The preorder traversal of a binary search tree is 15, 10, 12, 11, 20, 18, 16, 19. Which one of the following is the postorder traversal of the tree?

Correct option is B

To determine the postorder traversal, we must first construct the Binary Search Tree (BST) from the given preorder traversal and then perform postorder traversal.

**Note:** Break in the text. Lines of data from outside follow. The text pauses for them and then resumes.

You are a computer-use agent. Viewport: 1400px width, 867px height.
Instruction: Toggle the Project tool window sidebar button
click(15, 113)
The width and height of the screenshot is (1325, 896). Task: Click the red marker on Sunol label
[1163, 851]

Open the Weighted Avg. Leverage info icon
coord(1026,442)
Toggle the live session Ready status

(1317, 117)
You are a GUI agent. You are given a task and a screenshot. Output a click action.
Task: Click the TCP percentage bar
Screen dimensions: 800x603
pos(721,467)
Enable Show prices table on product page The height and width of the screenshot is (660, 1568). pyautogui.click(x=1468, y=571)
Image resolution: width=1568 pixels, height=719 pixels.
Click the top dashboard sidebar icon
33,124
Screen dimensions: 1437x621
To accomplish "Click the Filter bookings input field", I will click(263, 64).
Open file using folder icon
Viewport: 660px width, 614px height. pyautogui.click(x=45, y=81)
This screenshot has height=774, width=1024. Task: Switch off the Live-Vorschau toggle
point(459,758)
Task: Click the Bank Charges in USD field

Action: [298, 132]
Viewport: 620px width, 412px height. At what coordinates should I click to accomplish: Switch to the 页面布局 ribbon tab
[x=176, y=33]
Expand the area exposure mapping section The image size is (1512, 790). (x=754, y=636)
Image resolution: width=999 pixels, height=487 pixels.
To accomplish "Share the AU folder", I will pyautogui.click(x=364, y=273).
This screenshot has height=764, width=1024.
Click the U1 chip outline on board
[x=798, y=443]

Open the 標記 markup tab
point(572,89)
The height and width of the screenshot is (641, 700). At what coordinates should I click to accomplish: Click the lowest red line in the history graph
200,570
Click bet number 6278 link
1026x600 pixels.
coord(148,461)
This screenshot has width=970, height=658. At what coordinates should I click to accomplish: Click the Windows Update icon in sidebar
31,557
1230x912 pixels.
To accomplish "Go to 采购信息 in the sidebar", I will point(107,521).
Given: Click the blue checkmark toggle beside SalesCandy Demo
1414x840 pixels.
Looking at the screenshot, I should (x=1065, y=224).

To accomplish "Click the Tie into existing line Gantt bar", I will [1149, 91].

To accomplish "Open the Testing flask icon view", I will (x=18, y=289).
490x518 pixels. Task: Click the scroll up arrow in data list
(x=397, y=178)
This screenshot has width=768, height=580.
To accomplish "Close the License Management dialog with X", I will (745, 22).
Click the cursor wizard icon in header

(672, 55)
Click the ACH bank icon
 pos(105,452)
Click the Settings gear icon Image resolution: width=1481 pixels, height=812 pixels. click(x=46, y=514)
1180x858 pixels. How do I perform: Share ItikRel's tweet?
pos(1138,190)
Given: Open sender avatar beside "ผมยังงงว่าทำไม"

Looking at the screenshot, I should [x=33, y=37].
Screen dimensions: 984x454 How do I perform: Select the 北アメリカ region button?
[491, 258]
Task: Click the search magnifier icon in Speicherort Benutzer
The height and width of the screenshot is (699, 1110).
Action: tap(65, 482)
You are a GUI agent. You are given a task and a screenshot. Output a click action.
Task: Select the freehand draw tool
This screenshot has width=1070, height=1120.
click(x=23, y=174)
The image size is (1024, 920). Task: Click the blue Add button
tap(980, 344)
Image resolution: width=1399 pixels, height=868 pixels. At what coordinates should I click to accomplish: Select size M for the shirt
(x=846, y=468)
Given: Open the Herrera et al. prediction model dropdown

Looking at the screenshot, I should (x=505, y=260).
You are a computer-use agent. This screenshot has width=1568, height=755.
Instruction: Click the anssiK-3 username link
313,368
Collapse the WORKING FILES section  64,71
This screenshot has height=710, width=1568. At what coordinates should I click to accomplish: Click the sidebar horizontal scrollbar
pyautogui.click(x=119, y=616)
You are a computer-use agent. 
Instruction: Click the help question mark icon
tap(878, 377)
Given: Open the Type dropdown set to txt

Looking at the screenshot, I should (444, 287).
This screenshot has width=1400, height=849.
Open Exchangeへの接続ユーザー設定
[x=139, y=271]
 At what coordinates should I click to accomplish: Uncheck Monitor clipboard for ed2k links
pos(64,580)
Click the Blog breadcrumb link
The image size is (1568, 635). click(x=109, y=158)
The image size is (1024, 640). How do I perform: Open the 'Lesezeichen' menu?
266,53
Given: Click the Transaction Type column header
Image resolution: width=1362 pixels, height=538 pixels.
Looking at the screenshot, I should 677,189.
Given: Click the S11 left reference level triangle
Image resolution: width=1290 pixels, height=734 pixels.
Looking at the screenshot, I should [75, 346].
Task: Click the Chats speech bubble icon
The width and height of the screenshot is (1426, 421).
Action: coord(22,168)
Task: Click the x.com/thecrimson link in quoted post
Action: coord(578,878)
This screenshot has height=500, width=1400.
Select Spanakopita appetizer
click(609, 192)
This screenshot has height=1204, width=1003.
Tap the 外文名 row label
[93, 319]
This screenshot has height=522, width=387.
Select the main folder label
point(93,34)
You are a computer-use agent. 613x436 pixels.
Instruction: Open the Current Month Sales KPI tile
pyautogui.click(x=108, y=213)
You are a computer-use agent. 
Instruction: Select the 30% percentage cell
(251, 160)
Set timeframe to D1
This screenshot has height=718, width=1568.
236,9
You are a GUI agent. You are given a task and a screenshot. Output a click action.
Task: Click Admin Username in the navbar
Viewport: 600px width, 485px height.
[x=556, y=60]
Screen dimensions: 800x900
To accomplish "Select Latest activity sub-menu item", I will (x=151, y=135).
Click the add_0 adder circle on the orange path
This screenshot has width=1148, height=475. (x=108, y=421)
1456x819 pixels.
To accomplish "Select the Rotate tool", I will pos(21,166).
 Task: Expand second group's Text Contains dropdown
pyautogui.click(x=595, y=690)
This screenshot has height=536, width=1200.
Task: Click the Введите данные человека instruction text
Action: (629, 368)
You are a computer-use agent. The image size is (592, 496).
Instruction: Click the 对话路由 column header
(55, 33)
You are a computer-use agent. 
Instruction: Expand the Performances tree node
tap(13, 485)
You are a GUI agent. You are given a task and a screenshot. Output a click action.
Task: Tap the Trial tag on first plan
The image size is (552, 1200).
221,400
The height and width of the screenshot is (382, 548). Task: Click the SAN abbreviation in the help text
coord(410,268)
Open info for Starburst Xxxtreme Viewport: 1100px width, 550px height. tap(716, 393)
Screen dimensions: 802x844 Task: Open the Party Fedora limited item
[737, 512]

Step 1: Constructing the BST from Preorder Traversal
Given Preorder: 15, 10, 12, 11, 20, 18, 16, 19
· First Element (Root): 15
· Elements smaller than 15 go to the left subtree: 10, 12, 11
· Elements greater than 15 go to the right subtree: 20, 18, 16, 19
The BST structure:
15
/ \
10 20
\ /
12 18
/ / \
11 16 19
Step 2: Postorder Traversal
Postorder traversal follows the Left → Right → Root order.
1. Left Subtree (10):
· Left child: None
· Right child (12):
· Left child (11) → Visit 11
· Root (12) → Visit 12
· Root (10) → Visit 10
2. Right Subtree (20):
· Left child (18):
· Left child (16) → Visit 16
· Right child (19) → Visit 19
· Root (18) → Visit 18
· Root (20) → Visit 20
3. Root Node (15) → Visit 15
Final Postorder Sequence:
11, 12, 10, 16, 19, 18, 20, 15
Since this matches option (b), the correct answer is (b) 11, 12, 10, 16, 19, 18, 20, 15.
Important Key Points:
1. Preorder Traversal (Root → Left → Right) helps in constructing the BST.
2. Postorder Traversal (Left → Right → Root) visits the left subtree first, then the right subtree, and finally the root.
3. BST Construction Rules:
· Left child < Parent
· Right child > Parent
4. Understanding Postorder Traversal Output:
· First, visit all left subtree nodes.
· Then, visit all right subtree nodes.
· Finally, visit the root node.
5. Application of Postorder Traversal:
· Used in deleting nodes from a tree.
· Used in expression tree evaluations (postfix notation).